After admitting that he didn’t know the facts and was biased by his friendship with Gates, President Obama insinuated that there was a racial motivation behind the arrest and went on to say that the Cambridge police “acted stupidly” in charging Gates with disorderly conduct.
The facts tell a different story. As the recently released audio of the 911 phone call reveals, the caller never identified the race of the man she thought was potentially breaking into the home.
The arresting officer, Sgt. James Crowley, is an 11-year veteran of the force, an Obama-supporter, and for five of the past six years has been the handpicked choice of a black police commissioner to teach cadets how to be racially sensitive and avoid profiling.
Following an investigation that found no wrongdoing, a group of police officers – black and white – came together to show support for Crowley. The group called on Obama to apologize for his reckless comments.
Obama’s jumping into the fray on race is part of a worrisome pattern: His history of associating with radical, leftist, race-based ideology, and its proponents, such as Jeremiah Wright.
In his best-selling memoir, Dreams from My Father, Obama admits his early cultivation of an angry, race-based political identity. “To avoid being mistaken for a sellout,” he writes, “I chose my friends carefully. The more politically active black students. The foreign students. The Chicanos. The Marxist professors and structural feminists and punk-rock performance poets.”
Since the administration took office, his actions have only added to these concerns. Eric Holder, the man Obama appointed to be the nation’s first black attorney general, called America a “nation of cowards” on race.
Sonia Sotomayor’s bid for the Supreme Court has mostly centered on her controversial comments that a “wise Latina woman” would have superior legal judgment, and her reversed decision to allow the city of New Haven, Conn. to discriminate against white firefighters.
The Gates story also follows Obama’s recent speech to the NAACP, where he minimized the progress of America, stating: “The pain of discrimination is still felt in America. By African-American women paid less for doing the same work as colleagues of a different color and a different gender. By Latinos made to feel unwelcome in their own country. By Muslim Americans viewed with suspicion simply because they kneel down to pray to their God.”
Obama’s entrance into the Gates, and particularly his comments, helped to stoke racial fears, enlarged the wedge between law enforcement and the black community, and even led to talk of the Congressional Black Caucus calling for hearings on racial profiling.

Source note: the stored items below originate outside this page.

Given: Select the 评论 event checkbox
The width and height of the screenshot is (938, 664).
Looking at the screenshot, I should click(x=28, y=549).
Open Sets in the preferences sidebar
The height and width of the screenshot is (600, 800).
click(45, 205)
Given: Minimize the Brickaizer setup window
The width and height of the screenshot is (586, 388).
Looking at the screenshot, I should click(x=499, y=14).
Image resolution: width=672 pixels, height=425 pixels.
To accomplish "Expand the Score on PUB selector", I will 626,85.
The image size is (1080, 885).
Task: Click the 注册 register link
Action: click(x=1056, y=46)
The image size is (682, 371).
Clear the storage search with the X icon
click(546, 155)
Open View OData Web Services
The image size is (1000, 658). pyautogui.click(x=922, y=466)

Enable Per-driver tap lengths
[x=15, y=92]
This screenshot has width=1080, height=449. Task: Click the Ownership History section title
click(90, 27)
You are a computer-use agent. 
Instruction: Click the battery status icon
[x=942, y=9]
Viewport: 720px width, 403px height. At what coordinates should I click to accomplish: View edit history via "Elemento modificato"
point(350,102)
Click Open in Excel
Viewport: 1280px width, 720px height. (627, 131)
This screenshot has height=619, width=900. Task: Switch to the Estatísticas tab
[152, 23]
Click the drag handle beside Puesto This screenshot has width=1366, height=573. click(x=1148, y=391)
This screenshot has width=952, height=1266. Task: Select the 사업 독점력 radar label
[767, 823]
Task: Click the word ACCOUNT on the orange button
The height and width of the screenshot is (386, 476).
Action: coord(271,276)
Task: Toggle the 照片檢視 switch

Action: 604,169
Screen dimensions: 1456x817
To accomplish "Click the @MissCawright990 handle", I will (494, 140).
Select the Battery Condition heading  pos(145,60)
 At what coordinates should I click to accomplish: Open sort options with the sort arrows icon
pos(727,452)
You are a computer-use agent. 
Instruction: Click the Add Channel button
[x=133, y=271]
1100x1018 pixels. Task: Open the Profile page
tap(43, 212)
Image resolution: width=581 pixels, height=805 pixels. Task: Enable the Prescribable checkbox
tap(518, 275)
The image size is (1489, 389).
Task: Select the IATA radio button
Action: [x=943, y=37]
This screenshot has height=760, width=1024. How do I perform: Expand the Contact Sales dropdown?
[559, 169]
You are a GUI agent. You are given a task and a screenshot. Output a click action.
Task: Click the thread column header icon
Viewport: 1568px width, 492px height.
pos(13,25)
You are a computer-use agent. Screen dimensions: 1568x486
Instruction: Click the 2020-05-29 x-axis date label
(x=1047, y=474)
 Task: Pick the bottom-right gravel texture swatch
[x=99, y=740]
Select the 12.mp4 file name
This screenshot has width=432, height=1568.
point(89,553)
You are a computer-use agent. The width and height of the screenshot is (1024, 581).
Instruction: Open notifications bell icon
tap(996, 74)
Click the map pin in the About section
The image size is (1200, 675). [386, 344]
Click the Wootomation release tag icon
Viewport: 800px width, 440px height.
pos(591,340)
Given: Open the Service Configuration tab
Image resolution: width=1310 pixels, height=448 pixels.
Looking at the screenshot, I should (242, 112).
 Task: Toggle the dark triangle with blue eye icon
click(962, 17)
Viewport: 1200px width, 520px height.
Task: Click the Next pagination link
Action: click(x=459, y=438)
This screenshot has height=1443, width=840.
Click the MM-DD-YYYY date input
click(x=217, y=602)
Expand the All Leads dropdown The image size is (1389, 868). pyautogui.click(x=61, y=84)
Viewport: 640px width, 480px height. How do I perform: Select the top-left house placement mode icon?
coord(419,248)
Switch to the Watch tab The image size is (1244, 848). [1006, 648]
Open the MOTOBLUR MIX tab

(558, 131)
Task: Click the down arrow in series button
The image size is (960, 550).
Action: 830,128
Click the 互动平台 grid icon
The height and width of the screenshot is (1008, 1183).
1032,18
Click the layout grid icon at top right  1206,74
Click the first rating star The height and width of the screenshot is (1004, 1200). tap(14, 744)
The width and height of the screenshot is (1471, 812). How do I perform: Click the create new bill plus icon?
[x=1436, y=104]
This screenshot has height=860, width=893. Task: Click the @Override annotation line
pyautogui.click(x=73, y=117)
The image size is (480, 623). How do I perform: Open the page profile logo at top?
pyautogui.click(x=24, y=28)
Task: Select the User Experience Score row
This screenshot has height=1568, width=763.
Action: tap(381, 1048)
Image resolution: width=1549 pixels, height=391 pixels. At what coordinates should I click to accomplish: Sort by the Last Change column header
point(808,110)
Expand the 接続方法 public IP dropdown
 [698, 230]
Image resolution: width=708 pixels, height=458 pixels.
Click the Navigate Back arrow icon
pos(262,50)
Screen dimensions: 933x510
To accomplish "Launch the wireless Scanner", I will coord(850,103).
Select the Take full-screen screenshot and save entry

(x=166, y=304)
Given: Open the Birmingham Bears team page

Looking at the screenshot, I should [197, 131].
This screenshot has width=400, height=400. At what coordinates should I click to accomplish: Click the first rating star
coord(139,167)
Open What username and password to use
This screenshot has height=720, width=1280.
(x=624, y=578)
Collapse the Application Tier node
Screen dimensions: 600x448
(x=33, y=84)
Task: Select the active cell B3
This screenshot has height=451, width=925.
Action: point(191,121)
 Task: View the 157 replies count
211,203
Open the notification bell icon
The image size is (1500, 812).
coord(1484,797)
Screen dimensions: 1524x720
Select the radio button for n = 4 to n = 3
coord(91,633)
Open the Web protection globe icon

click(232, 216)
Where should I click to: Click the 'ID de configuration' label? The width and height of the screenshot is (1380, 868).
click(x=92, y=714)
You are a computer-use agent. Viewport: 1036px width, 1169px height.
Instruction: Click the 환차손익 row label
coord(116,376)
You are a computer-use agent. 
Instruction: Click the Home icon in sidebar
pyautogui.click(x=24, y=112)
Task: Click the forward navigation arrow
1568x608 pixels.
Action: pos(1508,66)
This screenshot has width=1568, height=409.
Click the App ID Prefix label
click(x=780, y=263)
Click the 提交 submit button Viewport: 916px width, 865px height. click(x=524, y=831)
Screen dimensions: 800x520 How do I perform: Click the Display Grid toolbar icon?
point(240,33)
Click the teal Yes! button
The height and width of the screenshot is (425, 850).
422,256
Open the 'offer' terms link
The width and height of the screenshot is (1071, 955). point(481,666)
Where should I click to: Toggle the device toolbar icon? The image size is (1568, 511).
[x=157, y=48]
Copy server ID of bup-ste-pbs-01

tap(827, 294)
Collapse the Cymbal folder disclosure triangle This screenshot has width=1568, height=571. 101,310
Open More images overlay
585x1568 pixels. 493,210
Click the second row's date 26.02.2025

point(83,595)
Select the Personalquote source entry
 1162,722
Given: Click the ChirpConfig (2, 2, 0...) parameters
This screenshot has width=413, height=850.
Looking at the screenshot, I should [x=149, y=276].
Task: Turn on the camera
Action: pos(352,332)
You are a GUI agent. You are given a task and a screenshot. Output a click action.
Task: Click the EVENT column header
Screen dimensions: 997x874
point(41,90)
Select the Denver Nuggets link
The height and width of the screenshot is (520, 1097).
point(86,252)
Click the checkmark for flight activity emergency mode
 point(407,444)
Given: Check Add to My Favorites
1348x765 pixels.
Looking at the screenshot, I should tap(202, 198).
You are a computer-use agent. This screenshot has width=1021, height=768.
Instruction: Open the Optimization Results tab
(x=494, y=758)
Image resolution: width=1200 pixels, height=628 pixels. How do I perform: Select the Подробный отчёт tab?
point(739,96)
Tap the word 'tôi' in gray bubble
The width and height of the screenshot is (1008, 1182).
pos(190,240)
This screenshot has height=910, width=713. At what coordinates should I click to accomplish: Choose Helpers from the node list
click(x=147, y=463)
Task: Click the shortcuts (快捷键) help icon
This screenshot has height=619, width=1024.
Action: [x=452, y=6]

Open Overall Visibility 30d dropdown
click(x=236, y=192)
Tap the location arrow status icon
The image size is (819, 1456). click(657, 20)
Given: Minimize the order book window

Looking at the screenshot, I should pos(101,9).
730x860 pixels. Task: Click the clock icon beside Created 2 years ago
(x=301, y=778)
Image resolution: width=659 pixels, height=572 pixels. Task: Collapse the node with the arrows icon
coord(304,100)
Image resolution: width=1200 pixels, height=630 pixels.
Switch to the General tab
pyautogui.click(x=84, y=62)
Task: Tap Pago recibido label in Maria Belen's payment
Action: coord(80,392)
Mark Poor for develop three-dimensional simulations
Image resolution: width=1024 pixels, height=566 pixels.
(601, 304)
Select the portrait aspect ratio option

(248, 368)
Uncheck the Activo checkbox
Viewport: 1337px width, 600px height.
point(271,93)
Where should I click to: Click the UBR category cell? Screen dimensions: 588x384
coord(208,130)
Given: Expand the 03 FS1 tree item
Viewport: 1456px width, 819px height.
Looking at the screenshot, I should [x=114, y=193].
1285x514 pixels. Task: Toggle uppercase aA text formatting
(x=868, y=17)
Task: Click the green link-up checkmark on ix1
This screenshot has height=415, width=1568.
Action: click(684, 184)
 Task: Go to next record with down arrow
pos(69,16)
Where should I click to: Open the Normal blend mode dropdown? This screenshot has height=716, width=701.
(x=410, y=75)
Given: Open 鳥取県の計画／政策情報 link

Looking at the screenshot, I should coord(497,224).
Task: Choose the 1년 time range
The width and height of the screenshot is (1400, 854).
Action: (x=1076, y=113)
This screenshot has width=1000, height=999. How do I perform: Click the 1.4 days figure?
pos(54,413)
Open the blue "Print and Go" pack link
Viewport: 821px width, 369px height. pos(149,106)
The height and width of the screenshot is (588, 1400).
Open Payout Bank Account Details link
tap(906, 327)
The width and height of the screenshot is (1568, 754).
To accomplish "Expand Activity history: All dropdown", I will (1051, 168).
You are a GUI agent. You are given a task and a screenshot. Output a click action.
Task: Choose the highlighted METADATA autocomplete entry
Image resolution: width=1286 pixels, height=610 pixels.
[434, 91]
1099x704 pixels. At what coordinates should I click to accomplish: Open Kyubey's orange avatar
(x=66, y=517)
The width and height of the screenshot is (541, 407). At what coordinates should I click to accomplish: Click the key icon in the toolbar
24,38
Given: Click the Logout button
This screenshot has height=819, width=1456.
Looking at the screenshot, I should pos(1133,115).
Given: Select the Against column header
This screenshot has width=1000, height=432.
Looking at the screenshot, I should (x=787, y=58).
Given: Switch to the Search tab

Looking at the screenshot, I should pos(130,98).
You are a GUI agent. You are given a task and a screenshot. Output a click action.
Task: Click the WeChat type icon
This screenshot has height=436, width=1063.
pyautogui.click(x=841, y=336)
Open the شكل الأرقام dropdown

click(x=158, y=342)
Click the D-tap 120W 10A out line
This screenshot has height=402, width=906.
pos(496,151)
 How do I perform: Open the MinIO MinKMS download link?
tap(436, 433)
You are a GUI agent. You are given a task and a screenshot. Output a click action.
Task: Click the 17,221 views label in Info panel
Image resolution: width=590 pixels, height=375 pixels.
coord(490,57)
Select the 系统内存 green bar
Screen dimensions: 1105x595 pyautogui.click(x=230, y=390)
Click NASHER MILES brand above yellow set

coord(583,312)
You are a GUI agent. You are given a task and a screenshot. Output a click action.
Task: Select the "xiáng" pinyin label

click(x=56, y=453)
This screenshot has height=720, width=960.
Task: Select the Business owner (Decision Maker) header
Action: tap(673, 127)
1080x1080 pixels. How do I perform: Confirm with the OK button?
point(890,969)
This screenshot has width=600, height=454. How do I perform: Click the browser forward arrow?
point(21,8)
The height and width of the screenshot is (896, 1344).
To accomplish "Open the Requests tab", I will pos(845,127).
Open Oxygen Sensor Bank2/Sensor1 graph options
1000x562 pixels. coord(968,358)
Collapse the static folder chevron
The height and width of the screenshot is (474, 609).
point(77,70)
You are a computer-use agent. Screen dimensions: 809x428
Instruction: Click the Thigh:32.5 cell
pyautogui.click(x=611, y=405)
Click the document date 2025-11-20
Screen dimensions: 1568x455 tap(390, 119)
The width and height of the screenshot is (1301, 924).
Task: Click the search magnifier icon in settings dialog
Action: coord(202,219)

There was a chance to use this teachable moment to remind us that not all misunderstandings have a basis in race. He could have stomped the fire out instead of putting gasoline on the flames. Or he could have remained silent.
Instead, he chose to see Crowley as simply another “typical white person.”
So much for the first post-racial president.
Booker T. Stallworth is a marketing and media strategist, social commentator and lecturer from Tacoma, Wa.